> _Aim_
Rewrite the records starting with the line containing "The width and height of the screenshot is (1858, 734)." and going on through the line containing "Action: click(x=847, y=95)", replacing "shopping cart" with "shopping basket" and leaving everything else unchanged.

━━━━

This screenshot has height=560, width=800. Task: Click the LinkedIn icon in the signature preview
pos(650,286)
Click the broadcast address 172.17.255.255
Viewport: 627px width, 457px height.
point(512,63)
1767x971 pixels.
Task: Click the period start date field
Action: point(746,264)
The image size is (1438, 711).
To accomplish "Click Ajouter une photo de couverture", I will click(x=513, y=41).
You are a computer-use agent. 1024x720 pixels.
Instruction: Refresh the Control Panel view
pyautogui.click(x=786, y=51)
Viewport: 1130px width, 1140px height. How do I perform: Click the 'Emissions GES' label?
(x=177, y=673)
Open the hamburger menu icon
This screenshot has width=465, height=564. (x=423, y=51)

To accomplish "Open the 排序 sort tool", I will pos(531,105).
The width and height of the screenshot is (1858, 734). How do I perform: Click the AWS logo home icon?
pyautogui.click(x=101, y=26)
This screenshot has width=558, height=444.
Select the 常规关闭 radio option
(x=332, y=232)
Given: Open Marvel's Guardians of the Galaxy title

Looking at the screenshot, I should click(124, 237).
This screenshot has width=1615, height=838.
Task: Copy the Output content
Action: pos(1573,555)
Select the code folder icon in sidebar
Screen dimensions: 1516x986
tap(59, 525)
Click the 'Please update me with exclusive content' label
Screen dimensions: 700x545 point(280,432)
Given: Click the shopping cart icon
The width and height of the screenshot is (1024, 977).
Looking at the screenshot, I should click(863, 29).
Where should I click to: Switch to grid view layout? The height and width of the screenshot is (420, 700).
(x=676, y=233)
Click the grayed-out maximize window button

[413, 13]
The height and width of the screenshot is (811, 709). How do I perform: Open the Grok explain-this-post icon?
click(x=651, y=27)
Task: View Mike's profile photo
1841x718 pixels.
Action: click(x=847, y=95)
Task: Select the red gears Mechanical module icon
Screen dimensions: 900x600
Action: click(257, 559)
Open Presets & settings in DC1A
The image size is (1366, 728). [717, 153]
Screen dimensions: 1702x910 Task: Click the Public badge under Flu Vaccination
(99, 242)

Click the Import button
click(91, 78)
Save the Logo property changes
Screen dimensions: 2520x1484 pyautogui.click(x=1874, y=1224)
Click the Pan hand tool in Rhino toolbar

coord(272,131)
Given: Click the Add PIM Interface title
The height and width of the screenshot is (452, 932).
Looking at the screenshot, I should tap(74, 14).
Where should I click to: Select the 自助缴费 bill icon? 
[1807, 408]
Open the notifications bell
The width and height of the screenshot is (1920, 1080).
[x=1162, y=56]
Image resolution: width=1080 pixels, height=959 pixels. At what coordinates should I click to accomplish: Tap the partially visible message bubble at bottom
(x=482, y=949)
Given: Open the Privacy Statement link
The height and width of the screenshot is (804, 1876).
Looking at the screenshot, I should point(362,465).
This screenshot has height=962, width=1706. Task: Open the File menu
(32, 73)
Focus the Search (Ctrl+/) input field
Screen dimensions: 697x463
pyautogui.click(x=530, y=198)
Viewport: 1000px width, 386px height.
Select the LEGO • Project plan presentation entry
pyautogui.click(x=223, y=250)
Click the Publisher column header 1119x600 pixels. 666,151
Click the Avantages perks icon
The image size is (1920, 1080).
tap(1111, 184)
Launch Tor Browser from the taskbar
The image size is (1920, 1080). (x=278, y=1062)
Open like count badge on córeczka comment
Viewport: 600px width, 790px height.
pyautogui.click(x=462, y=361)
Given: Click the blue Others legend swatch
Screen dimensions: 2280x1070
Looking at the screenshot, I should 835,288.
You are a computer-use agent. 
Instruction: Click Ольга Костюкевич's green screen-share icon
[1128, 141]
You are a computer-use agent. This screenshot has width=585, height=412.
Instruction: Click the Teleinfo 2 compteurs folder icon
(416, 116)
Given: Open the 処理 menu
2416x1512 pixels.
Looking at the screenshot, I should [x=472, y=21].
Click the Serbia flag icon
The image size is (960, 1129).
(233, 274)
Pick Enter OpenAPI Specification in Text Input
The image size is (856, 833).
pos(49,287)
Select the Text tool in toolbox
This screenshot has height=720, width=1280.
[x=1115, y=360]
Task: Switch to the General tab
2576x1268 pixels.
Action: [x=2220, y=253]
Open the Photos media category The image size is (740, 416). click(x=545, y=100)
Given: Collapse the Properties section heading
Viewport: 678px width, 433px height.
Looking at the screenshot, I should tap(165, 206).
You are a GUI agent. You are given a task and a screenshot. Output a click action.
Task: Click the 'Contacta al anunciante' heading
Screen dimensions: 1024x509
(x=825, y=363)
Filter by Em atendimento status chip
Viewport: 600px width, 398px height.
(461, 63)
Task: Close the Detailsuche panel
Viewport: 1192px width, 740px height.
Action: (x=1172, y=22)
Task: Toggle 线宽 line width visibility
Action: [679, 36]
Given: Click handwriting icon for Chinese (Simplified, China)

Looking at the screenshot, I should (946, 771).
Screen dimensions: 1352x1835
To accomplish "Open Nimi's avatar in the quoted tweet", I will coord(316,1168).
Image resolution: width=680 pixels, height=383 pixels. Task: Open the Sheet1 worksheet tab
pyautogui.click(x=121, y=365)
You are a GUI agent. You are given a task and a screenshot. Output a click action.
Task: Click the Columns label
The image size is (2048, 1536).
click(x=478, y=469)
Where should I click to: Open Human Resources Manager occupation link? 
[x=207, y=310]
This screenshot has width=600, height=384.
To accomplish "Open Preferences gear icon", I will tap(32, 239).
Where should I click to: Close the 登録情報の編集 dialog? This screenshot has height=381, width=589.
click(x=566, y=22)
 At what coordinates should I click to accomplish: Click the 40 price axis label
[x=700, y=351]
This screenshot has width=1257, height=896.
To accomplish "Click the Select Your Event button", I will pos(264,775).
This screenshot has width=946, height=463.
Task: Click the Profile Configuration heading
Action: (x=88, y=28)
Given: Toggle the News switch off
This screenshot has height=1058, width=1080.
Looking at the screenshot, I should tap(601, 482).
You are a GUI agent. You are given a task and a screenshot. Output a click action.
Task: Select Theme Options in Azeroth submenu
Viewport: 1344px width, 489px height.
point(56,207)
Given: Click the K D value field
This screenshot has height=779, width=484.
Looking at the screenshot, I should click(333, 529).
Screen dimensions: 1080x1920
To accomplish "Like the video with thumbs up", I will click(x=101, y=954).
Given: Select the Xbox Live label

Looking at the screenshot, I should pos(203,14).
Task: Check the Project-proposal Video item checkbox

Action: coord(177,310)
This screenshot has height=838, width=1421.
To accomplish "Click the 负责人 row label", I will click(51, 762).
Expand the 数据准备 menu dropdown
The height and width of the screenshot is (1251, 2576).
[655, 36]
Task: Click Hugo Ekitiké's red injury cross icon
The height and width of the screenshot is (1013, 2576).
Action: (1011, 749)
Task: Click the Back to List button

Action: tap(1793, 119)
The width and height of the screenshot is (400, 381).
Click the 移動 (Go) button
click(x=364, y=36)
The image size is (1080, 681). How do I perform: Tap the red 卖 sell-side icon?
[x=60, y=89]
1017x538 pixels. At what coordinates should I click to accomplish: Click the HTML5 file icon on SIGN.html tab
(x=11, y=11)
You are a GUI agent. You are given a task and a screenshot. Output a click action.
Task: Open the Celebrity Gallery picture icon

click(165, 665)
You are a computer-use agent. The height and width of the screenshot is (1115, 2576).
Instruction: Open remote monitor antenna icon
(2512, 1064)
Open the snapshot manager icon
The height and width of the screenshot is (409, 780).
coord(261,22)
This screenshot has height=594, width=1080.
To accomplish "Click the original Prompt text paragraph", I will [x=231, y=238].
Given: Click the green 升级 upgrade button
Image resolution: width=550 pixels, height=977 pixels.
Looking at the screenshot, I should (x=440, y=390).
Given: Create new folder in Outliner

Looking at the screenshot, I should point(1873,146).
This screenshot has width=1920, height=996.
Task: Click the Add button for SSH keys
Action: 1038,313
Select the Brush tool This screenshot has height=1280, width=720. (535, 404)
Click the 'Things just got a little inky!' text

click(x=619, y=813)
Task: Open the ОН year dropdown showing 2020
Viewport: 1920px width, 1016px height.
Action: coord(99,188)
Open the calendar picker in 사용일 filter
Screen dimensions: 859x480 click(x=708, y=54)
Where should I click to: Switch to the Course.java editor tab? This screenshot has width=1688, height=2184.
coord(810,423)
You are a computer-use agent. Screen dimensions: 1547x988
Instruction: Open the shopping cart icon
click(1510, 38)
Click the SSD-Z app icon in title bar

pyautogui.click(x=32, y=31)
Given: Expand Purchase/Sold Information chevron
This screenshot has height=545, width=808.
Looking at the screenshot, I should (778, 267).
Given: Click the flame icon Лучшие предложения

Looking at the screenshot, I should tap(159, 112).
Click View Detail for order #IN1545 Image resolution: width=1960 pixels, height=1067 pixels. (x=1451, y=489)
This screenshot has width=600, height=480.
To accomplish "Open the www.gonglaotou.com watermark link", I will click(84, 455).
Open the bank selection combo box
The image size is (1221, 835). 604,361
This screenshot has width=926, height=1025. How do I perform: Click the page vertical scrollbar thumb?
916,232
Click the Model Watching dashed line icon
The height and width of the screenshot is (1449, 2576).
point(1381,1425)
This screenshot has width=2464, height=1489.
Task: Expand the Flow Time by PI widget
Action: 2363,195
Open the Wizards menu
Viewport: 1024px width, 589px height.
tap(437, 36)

━━━━

> _Finished answer_
The width and height of the screenshot is (1858, 734). How do I perform: Click the AWS logo home icon?
pyautogui.click(x=101, y=26)
This screenshot has width=558, height=444.
Select the 常规关闭 radio option
(x=332, y=232)
Given: Open Marvel's Guardians of the Galaxy title

Looking at the screenshot, I should click(124, 237).
This screenshot has width=1615, height=838.
Task: Copy the Output content
Action: pos(1573,555)
Select the code folder icon in sidebar
Screen dimensions: 1516x986
tap(59, 525)
Click the 'Please update me with exclusive content' label
Screen dimensions: 700x545 point(280,432)
Given: Click the shopping basket icon
The width and height of the screenshot is (1024, 977).
Looking at the screenshot, I should click(863, 29).
Where should I click to: Switch to grid view layout? The height and width of the screenshot is (420, 700).
(x=676, y=233)
Click the grayed-out maximize window button

[413, 13]
The height and width of the screenshot is (811, 709). How do I perform: Open the Grok explain-this-post icon?
click(x=651, y=27)
Task: View Mike's profile photo
1841x718 pixels.
Action: click(x=847, y=95)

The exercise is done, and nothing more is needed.